RT : Quel commentaire vous inspire la déclaration de l’ICIJ indiquant que le consortium «n'est pas WikiLeaks» et qu’il n’a pas l'intention de publier l’intégralité des Panama Papers ?
Kristinn Hrafnsson : Cette organisation ne travaille pas du tout comme WikiLeaks. [...] Quand ils disent que c’est une approche responsable du journalisme, je ne suis absolument pas d'accord avec le message général de cette phrase. Je suis tolérant quant aux retards dans la publication des données : chez WikiLeaks nous avons fait la même chose lors de la publication des câbles diplomatiques en 2010 et 2011. Nous sommes, par ailleurs, vivement critiqués pour n’avoir pas publié immédiatement tous les documents. Mais en fin de compte, ils ont été publiés sur le réseau dans leur intégralité, au sein d’une base de données équipée d’une fonction de recherche. Je voudrais que ce soit pareil avec les Panama Papers. Ces documents doivent être accessibles à tous, de sorte que n’importe qui puisse se familiariser avec eux, pas uniquement les journalistes qui étudient ces données. Je comprends qu'à un moment ils puissent reporter la publication de ces documents dans leur intégralité, afin d'obtenir un effet maximal, mais en fin de compte le grand public devrait y avoir accès.
Nous avons une relation assez complexe avec beaucoup de médias «mainstream»
RT : Parlons de l'éventuelle partialité des journalistes. Vous avez travaillé avec les médias traditionnels, qui ont présenté les données que vous leur aviez fournies sous un certain angle. Vous-même, auriez-vous confié cette tâche à des partenaires comme la BBC ou le Guardian ?
K. H. : Vous savez, c’est compliquée comme question. Nous avons une relation assez complexe avec beaucoup de médias «mainstream». On n'a pas apprécié la façon dont ils avaient traité les informations fournies par WikiLeaks. Mais dans ce cas, les contraintes juridiques peuvent jouer un rôle important. Les lois sur la responsabilité légale au Royaume-Uni sont connues pour être très archaïques, elles posent de graves difficultés pour la liberté journalistique. Bien sûr, on ne peut pas exclure l’hypothèse de la partialité des journalistes, dans le cas d’une fuite d’une telle ampleur ce facteur existe, sans doute. [...] Et c’est un point intéressant, car, comment pouvez-vous récupérer les informations provenant de plus de 11 millions de documents ? D'abord, il faut élaborer des critères spécifiques. Et ces critères vont refléter vos intérêts. Par conséquent, il y a toujours la possibilité que vous soyez à la recherche d'informations qui confirment certains de vos soupçons.
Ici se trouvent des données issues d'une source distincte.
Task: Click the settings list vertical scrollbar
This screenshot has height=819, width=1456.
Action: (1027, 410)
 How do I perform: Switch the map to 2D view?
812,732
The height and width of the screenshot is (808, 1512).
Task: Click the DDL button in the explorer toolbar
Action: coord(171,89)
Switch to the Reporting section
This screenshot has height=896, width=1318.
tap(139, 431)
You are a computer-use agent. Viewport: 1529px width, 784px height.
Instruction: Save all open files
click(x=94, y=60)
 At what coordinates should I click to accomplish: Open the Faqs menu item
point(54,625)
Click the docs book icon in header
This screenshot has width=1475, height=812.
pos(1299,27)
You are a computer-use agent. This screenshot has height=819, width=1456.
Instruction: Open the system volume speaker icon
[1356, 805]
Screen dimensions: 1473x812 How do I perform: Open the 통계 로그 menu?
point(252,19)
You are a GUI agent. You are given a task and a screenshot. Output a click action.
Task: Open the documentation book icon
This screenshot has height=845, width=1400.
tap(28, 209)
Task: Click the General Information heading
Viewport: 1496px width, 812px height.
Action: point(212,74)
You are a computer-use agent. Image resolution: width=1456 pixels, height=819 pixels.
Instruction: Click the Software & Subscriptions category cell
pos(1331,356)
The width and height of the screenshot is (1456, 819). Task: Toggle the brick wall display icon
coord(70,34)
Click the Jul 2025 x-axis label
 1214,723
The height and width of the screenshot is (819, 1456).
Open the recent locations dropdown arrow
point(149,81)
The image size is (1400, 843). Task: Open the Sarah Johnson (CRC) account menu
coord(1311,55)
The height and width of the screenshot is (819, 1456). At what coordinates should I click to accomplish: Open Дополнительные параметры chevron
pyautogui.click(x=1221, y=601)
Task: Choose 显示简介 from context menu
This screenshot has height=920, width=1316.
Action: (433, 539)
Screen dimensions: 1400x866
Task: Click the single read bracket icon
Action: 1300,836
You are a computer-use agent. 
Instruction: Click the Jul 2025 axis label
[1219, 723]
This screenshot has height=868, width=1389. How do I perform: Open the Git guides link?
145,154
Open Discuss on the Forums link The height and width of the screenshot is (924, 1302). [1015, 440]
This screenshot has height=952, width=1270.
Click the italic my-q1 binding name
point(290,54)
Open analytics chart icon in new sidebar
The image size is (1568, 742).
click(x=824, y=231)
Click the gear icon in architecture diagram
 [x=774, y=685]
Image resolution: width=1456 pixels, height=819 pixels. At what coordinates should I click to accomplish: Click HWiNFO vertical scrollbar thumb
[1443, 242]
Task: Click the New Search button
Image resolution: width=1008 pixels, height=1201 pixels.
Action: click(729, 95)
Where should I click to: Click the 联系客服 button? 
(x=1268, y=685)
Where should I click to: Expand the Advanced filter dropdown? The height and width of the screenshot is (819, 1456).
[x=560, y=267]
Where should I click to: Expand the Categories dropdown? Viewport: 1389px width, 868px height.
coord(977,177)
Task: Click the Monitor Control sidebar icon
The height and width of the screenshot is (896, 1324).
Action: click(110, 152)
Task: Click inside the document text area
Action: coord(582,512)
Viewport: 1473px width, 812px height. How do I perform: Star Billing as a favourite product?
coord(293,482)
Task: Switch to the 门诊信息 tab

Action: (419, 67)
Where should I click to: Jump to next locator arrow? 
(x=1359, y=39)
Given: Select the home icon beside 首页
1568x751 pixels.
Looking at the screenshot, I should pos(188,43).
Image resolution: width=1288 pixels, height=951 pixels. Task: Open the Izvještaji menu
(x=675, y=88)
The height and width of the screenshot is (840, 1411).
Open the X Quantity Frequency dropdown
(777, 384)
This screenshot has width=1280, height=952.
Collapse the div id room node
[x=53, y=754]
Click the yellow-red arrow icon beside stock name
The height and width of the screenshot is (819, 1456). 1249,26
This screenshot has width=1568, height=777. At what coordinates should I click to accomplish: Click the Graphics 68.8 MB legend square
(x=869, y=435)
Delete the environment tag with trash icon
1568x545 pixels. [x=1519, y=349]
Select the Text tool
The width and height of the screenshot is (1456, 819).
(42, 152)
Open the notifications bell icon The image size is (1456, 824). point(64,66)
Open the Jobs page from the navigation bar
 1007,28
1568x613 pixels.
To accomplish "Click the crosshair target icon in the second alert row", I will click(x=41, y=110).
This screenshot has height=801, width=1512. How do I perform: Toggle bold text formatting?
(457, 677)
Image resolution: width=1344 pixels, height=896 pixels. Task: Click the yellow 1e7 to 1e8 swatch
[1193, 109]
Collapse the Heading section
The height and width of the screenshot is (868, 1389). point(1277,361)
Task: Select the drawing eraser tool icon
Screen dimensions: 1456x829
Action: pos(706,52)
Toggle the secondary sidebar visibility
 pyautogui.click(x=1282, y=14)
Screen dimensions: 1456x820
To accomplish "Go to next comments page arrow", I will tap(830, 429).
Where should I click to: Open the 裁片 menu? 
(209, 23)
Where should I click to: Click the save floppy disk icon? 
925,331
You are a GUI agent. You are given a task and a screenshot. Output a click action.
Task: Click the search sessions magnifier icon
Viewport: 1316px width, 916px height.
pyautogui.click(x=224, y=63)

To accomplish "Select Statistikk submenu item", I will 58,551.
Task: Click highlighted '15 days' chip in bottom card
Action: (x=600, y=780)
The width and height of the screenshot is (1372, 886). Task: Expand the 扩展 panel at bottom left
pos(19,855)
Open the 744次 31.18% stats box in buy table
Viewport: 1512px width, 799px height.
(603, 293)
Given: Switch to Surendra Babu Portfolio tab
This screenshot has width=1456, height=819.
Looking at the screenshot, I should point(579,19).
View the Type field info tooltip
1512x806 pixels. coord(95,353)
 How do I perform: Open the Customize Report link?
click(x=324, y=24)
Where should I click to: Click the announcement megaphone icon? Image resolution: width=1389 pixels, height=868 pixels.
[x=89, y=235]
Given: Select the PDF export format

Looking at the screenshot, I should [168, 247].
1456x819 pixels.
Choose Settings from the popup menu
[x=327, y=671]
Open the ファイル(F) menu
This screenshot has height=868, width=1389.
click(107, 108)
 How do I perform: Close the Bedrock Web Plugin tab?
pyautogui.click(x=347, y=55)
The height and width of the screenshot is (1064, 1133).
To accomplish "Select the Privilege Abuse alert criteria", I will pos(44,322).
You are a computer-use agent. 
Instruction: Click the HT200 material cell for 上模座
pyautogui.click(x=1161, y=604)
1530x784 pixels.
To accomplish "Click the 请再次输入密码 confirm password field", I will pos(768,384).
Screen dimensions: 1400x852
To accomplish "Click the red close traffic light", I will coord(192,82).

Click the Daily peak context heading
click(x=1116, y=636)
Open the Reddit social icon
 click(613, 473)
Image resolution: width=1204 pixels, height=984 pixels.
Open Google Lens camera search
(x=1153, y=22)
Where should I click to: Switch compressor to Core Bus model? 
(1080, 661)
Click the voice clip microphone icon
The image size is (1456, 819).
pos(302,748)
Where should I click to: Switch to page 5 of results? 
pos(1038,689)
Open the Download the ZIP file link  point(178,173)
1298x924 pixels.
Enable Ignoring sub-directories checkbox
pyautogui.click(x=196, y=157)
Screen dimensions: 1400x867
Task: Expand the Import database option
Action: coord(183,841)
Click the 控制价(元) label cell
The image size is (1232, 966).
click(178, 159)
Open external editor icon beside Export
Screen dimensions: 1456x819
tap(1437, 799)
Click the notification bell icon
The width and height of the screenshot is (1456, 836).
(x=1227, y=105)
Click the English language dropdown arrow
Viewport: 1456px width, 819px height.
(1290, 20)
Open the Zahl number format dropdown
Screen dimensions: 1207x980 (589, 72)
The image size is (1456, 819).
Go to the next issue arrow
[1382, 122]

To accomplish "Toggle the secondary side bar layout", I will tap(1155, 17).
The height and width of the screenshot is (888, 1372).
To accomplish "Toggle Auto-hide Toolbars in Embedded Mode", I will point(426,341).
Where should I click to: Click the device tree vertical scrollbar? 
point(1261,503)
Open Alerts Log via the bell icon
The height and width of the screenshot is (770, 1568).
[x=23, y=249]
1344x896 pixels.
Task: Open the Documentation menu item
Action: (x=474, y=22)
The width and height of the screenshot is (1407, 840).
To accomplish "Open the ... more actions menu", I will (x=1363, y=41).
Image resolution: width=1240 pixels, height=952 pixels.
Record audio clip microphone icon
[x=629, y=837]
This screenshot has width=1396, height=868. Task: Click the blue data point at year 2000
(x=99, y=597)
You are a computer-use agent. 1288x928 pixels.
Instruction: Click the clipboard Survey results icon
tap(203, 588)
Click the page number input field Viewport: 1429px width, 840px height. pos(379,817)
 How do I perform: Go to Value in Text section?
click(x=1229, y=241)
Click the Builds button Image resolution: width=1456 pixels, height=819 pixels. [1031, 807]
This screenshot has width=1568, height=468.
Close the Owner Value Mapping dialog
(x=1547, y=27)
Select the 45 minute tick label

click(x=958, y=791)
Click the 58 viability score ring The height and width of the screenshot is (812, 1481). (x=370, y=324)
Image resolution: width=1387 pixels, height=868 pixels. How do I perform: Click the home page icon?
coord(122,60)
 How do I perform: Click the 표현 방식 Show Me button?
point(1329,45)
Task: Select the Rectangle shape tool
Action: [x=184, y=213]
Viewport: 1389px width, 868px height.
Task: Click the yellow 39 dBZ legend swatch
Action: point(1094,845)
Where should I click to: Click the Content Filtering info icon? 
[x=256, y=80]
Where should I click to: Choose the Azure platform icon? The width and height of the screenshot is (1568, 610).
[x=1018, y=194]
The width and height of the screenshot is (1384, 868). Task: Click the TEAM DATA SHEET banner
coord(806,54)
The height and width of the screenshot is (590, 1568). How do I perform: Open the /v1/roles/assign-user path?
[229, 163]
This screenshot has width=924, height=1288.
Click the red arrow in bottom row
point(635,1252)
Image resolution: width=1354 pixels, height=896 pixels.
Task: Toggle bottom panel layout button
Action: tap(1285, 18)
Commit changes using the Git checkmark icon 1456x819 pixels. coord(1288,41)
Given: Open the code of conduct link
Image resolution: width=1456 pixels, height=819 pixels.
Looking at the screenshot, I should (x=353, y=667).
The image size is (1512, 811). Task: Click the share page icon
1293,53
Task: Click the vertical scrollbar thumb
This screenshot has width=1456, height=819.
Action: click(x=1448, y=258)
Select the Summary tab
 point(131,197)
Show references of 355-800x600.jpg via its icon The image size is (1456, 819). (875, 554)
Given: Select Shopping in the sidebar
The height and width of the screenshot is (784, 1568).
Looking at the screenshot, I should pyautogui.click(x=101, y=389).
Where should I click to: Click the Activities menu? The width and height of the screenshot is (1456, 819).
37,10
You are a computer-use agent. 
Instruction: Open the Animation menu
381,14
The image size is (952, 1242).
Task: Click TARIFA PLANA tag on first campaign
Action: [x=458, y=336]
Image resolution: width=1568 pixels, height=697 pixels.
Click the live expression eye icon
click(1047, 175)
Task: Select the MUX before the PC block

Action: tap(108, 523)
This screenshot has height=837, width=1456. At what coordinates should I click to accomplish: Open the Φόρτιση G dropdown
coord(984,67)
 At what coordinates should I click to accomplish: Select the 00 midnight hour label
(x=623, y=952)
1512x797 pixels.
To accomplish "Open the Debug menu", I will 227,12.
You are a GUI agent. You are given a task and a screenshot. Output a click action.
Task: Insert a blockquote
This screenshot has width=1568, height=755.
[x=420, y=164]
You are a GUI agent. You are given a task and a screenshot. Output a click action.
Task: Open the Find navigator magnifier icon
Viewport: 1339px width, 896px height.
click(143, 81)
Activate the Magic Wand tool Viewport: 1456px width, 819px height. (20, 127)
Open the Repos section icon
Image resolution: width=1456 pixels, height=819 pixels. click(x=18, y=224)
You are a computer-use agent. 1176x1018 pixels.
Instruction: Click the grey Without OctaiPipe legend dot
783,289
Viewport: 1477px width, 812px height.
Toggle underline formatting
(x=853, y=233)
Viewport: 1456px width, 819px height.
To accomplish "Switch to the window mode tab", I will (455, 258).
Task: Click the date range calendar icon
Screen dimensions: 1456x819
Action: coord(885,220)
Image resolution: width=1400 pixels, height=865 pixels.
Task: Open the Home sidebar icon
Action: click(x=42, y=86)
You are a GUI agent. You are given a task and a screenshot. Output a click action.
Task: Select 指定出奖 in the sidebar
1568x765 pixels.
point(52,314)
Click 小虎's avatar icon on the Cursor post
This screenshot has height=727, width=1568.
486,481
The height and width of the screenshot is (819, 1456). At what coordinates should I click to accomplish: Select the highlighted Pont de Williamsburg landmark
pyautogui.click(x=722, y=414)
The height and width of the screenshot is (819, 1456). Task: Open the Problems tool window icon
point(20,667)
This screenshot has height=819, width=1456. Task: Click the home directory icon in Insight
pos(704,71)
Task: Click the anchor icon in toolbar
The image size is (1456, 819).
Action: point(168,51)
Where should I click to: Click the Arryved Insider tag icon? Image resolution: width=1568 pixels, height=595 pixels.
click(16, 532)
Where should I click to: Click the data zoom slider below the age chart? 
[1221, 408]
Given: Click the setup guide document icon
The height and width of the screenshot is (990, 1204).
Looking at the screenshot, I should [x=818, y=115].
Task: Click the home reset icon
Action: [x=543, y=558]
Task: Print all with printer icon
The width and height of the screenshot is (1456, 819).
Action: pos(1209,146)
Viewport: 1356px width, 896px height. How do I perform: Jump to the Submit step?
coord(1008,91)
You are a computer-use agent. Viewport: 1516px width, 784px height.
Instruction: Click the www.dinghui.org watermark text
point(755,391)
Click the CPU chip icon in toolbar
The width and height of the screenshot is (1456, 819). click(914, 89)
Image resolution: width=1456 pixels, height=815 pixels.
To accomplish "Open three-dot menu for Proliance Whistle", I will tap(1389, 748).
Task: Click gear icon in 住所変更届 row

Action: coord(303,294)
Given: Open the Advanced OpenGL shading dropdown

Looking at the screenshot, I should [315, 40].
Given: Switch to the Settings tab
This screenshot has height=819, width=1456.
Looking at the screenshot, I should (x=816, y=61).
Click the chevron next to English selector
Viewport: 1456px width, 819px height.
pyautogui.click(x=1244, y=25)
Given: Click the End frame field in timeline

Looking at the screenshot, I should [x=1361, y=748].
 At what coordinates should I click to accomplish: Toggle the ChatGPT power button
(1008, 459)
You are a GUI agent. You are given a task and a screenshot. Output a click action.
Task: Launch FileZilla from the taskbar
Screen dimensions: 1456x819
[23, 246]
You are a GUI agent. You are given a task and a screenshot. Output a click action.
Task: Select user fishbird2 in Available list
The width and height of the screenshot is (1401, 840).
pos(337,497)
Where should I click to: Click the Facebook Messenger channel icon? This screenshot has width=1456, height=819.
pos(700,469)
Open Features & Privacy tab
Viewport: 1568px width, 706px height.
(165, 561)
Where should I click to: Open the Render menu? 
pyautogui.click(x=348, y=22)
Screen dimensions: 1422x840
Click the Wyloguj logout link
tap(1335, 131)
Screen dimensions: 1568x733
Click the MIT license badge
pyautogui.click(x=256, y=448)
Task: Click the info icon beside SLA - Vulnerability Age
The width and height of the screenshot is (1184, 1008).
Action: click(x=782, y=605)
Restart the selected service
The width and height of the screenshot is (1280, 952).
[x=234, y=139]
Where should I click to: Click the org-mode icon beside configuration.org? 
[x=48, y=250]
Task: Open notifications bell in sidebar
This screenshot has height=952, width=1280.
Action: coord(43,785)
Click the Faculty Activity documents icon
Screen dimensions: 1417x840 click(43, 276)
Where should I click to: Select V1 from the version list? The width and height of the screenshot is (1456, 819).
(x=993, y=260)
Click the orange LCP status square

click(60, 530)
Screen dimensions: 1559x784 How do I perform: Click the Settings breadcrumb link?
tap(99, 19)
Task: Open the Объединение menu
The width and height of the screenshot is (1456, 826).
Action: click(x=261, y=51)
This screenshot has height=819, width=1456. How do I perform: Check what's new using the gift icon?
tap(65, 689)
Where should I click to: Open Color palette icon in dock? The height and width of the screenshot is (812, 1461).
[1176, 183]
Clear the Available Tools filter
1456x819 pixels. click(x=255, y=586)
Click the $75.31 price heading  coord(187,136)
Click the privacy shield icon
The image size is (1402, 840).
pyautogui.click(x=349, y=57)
Autrement dit, il est difficile d'être totalement objectif.
RT : Vous êtes actuellement à Reykjavik. Quelles ont été les conséquences politiques de la publication des Panama Papers ?
Le premier ministre n’avait pas d'autre choix que de démissionner
K. H. : Les conséquences sont importantes. Il y a eu une manifestation dans le centre de Reykjavik avec la participation de 20 000 personnes exigeant la démission immédiate du gouvernement. C’est très sérieux. L’Islande est un très petit pays et, en termes relatifs, près de 10% des électeurs étaient sur la place principale de Reykjavik pour réclamer le départ du gouvernement. Au fond, la population a donné deux options aux autorités : soit elles démissionnent, soit les manifestations et les troubles vont commencer.
RT :Que pensez-vous de la démission du Premier ministre islandais, Sigmundur Gunnlaugsson, suite à la publication des Panama Papers ?
K. H. : Pour le Premier ministre, c’était la seule possibilité après la plus grande manifestation dans l'histoire du pays, qui a eu lieu devant le bâtiment du parlement. Dimanche [le 3 avril], tout le monde a vu que le Premier ministre mentait de manière éhontée, hésitait, puis il s’est arrêté net pour partir au cours de l'interview, lorsqu’on lui a posé la question sur ses liens avec une société offshore. Le premier ministre n’avait pas d'autre choix que de démissionner. Il a déshonoré l'Islande sur le plan international. La population est tout simplement furieuse. [...] Des émeutes importantes auraient démarré à Reykjavik s'il avait tenté de rester au pouvoir.